With script sizes for MMO’s and large RPGs now often running into the hundreds of thousands of words, where do you start to efficiently run and track voice production for these projects whilst still delivering engaging, believable performances?
Over the last few years Side has worked on a number of projects with some pretty enormous scripts including Fable III, Dragon Age 2, The Witcher 2, and the big daddy of them all, Star Wars: The Old Republic.
So here are a few tips to help make the process easier.
Let’s start with the people. Just as we have a dedicated production manager working on each project, it is essential that there is one point of contact from the developer’s side as well. This might be the producer or a member of the audio department, but it needs to be one person who can communicate all of the dev team’s needs to the voice production team and vice versa.
Next, some sense of scale: the script for Fable III contained about 460,000 words; or over 45 hours of recorded speech. Compare that to 25,000 words in a typical feature film script and you get some idea of the size of these games. The traditional method of just printing out the whole script for each actor isn’t going to work. They are just too big. So how do you provide the actor enough information to make sense of each line without overwhelming them?
We’ve come up with some great tools that can make the voice production run smoothly and get great performances from the actors, but they require a script from the dev team that contains the basics: the lines, filenames, consistency in character names, and context.
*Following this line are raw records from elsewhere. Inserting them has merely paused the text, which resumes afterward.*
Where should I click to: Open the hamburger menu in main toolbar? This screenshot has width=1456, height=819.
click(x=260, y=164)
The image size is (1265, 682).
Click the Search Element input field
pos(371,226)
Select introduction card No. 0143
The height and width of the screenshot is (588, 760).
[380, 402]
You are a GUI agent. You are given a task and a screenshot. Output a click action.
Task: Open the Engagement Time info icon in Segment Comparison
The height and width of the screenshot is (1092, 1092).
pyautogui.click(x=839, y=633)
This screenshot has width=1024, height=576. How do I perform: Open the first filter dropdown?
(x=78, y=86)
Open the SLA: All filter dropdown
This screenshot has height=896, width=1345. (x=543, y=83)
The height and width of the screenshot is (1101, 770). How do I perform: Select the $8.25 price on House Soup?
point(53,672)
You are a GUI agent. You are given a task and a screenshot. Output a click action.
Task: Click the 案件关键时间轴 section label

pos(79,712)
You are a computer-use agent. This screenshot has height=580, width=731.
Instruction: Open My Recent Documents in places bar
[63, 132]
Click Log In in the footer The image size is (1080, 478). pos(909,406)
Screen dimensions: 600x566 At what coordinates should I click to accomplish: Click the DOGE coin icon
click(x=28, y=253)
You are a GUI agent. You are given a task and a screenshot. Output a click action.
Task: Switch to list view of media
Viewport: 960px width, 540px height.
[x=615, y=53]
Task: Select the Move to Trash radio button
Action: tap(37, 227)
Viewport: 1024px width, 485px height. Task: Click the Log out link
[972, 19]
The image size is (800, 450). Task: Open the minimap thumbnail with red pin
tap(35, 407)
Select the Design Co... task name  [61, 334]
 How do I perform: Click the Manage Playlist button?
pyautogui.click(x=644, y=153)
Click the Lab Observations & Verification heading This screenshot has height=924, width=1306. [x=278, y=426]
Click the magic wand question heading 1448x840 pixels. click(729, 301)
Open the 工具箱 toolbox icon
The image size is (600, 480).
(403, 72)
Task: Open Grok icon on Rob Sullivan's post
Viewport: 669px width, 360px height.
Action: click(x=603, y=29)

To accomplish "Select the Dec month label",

There must also be some way to keep track of lines as they get added, changed, or deleted.
An easy way is to give each line a unique ID – usually numerical – which is never overwritten. That way if a line is changed but retains the same filename as the old one there’s no confusion during recording or post production.
But great performances aren’t contained in spreadsheet cells. While it can be tempting to format scripts into reams of individual lines per character, the performers need to see the full scene, have context and a way to find their lines easily, whether that’s with highlighting or putting their lines in bold font. Along with bespoke scripts for the actors, it’s useful to provide the director with enough information to not only guide the actors, but also help manage the recording session. Using a script tool which can jump to the character’s next line will ensure no lines are skipped and an automatic progress report can help the director judge how they’re doing time-wise in session. Providing a script with hyperlinks also allows the director to trigger recorded feeder lines for the actor in the booth, creating a more natural flow to the dialogue.
FIRST PASS THE POST
Of course, all these scripts create a lot of files to be processed by post production. There needs to be a way to pass files from studio to post and back to the dev team in an efficient manner. For The Old Republic, the original script format arrived actor-friendly, but we created tools to compile recorded scripts and put them into a single one that was formatted for post, thus avoiding the editors having to chase down many individual scripts.
Along with the monster scripts come massive character lists; The Old Republic had over 50 British actors on board (out of a total cast of 200), Witcher 2 had over 40 and with Fable III we had 80 actors including Sir Ben Kingsley, John Cleese and Michael Fassbender. While some of this talent may provide a singular key figure in the story, many of the actors will voice numerous characters. And with recordings taking place over months or even years, it’s important we help the actors get back into the right voice each time they come in for a session. Always have files of the previous recording on hand for the actor to listen to and find the match before you get going.
These well-managed monsters aren’t going unnoticed. Witcher 2 has won over 60 awards globally and The Old Republic holds the 2012 Guinness World Record for most voice acting in an entertainment project.
With good script preparation and tools you too can be ready to tackle the next beast on its way in.